I villaggi umbri sono governati da un capo clan, di solito il maschio più anziano ed esperto, che: sceglie il posto da colonizzare, svolge gli opportuni riti per propiziarsi gli dei, ricopre il ruolo di giudice, decide i capi da uccidere per il consumo o per i sacrifici sacri e stabilisce il momento della partenza per le transumanze. Chi popola le zone di montagna, infatti, soffre particolarmente il rigore invernale e per sfamare il bestiame si sposta con le proprie greggi all’inizio della stagione fredda, per poi tornare indietro dopo qualche mese, infine, nel cuore dell’estate le mandrie vengono portate a brucare sulla cima del monte Subasio. E’ una sensazione strana sapere che, per i moderni allevatori, da allora ad oggi niente è cambiato!
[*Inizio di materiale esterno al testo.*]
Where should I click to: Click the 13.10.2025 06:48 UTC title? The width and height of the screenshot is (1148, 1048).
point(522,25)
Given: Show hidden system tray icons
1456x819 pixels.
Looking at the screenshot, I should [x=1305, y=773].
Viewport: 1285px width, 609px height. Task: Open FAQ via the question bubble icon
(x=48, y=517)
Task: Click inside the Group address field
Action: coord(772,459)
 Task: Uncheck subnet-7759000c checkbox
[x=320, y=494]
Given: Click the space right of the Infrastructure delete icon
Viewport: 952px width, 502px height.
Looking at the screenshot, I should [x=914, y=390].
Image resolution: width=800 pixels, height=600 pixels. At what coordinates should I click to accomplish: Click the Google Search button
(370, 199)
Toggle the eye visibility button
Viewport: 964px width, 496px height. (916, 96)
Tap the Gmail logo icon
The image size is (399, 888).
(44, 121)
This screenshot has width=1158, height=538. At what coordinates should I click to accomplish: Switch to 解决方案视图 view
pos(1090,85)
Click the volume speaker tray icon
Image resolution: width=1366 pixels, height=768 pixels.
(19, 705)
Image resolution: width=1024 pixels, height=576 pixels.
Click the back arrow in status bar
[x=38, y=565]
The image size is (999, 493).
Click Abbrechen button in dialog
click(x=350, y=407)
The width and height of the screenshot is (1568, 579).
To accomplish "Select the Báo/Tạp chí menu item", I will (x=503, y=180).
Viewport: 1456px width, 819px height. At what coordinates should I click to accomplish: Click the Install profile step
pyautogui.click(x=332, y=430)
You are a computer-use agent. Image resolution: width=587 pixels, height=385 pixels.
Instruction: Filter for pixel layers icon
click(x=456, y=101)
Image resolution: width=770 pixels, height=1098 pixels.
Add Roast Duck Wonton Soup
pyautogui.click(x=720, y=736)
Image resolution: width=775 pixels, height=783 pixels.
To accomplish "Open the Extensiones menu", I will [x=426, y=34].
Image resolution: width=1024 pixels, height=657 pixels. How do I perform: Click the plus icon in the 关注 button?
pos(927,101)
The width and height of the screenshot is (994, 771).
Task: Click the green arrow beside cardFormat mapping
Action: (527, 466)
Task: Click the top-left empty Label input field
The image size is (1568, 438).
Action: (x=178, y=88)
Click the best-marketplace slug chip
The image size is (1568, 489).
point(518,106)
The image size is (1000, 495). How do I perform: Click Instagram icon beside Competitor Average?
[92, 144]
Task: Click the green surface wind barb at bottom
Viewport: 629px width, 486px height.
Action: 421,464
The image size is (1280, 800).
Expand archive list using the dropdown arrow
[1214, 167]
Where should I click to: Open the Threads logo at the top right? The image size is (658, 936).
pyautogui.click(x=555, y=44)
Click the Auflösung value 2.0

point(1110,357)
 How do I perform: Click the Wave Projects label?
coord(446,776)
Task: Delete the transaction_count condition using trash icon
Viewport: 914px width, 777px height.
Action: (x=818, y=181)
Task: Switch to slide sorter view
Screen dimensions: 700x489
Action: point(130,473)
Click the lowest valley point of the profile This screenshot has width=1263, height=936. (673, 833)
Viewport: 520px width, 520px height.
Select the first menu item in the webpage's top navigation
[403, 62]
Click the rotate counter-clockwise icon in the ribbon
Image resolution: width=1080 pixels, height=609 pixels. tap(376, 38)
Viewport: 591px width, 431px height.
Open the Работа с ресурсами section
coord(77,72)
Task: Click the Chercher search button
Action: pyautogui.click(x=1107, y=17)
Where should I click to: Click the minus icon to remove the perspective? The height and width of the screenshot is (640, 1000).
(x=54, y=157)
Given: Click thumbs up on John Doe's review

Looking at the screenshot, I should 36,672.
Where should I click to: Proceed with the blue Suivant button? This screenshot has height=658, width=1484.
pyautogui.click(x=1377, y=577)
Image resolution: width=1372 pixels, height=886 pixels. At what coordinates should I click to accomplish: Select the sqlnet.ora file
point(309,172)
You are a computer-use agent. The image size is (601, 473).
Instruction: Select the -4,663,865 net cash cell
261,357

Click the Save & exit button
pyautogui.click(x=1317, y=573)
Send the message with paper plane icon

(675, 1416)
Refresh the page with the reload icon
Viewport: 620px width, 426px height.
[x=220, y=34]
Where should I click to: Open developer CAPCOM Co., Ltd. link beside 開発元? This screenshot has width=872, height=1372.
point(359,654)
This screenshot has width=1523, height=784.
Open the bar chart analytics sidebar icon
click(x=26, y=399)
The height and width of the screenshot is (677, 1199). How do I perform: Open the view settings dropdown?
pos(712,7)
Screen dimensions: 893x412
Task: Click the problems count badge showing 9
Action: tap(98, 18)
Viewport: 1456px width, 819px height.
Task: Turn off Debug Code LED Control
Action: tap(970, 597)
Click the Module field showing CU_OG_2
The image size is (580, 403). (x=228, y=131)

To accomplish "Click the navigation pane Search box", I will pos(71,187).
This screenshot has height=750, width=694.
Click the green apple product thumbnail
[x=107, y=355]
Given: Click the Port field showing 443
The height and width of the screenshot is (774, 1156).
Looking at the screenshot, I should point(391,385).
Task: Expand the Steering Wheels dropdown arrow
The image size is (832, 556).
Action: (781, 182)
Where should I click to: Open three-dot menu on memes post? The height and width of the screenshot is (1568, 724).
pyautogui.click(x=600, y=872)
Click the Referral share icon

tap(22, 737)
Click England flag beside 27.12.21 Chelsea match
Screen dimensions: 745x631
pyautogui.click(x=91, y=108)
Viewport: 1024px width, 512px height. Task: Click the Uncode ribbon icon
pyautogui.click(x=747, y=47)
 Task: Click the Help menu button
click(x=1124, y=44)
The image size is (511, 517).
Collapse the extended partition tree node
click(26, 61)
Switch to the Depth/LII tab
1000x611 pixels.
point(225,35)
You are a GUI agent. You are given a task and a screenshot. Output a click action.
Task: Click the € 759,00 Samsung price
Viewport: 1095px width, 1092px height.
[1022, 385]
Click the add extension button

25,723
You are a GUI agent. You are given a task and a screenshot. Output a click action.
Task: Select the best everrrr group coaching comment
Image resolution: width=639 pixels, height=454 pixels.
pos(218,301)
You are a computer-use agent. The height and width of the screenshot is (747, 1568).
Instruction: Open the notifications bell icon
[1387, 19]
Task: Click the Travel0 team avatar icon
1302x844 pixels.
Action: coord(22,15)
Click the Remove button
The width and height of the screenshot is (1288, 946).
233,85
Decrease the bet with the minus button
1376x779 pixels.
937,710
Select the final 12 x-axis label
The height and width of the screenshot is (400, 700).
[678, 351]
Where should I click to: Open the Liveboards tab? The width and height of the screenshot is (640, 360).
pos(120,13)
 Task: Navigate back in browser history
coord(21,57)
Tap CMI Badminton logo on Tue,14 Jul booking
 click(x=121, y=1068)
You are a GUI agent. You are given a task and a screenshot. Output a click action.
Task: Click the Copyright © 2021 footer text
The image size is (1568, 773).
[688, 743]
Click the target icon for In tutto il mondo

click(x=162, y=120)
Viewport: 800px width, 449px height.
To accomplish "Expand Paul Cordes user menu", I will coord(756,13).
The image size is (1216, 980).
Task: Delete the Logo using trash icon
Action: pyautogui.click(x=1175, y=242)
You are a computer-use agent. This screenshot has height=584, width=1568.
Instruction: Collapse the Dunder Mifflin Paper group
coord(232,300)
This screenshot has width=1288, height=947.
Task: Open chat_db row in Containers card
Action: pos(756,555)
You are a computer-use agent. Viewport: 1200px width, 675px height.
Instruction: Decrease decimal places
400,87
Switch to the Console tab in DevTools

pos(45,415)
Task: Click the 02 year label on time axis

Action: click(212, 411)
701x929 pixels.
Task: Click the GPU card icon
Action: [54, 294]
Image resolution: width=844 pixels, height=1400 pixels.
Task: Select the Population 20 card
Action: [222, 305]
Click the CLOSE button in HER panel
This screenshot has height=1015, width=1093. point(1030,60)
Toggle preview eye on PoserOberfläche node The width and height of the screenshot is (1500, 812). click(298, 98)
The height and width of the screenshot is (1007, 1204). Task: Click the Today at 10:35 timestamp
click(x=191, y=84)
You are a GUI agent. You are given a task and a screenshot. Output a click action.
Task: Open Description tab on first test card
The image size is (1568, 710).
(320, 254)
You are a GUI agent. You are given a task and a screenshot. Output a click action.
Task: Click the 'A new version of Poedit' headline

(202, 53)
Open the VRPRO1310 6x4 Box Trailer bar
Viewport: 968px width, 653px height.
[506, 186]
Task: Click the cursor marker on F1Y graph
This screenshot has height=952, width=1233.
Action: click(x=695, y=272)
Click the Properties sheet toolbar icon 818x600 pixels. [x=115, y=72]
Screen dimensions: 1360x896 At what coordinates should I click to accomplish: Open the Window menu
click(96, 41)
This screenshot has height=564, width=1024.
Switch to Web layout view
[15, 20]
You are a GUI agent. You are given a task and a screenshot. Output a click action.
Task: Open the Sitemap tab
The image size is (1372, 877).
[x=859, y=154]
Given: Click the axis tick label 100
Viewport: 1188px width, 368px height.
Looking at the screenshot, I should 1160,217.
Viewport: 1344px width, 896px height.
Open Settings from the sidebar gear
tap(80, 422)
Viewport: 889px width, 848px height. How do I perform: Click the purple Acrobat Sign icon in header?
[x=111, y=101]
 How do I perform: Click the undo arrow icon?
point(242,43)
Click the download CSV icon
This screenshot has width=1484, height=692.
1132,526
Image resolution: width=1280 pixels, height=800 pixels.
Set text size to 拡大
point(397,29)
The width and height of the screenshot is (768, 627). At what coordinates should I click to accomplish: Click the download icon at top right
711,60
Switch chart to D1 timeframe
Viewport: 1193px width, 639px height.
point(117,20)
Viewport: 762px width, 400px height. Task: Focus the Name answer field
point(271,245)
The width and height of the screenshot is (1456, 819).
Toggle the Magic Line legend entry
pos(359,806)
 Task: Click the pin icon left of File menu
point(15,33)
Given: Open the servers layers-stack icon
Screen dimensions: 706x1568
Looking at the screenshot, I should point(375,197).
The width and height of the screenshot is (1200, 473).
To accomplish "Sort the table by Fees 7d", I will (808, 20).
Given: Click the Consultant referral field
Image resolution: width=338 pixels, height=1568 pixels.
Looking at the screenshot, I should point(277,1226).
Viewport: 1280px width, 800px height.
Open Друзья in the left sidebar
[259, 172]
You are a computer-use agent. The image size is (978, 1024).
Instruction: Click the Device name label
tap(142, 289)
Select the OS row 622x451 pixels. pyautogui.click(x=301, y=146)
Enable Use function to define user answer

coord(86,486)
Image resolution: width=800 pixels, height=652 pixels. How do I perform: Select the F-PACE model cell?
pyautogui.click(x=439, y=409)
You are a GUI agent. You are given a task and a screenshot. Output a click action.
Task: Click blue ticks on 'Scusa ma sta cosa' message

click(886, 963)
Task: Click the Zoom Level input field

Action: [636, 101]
I turisti nel frattempo sono arrivati nel posto dove sorgerà il paese e per ora c’è solo il castelliere e qualche capanna. Da lì proseguiranno grazie al passaggio chiesto ad un contadino del luogo che in questo momento sta riempiendo il carro con i prodotti da portare alla città di Assisium.
Numerosi reperti archeologici indicano che Assisi trae le sue origini da un piccolo villaggio abitato da Umbri già nel periodo villanoviano, tra il IX e l’VIII secolo a.C. Nella zona sono stati rinvenuti poi corredi funerari del secolo VI a.C. L’esistenza di un luogo di culto sulla sommità del Subasio (località Torre Messere) è attestata infine da alcuni bronzetti votivi di dimensioni miniaturistiche, databili al V sec. a.C. (Strazzulla, Maria Jose (1985) Assisi romana)
Un nucleo urbano inizia ad acquistare una reale consistenza soltanto nel corso dei secoli successivi, in coincidenza con l’età ellenistica, e al suo coagulo ha contribuito la presenza di aree dedicate al culto e alla salute del corpo.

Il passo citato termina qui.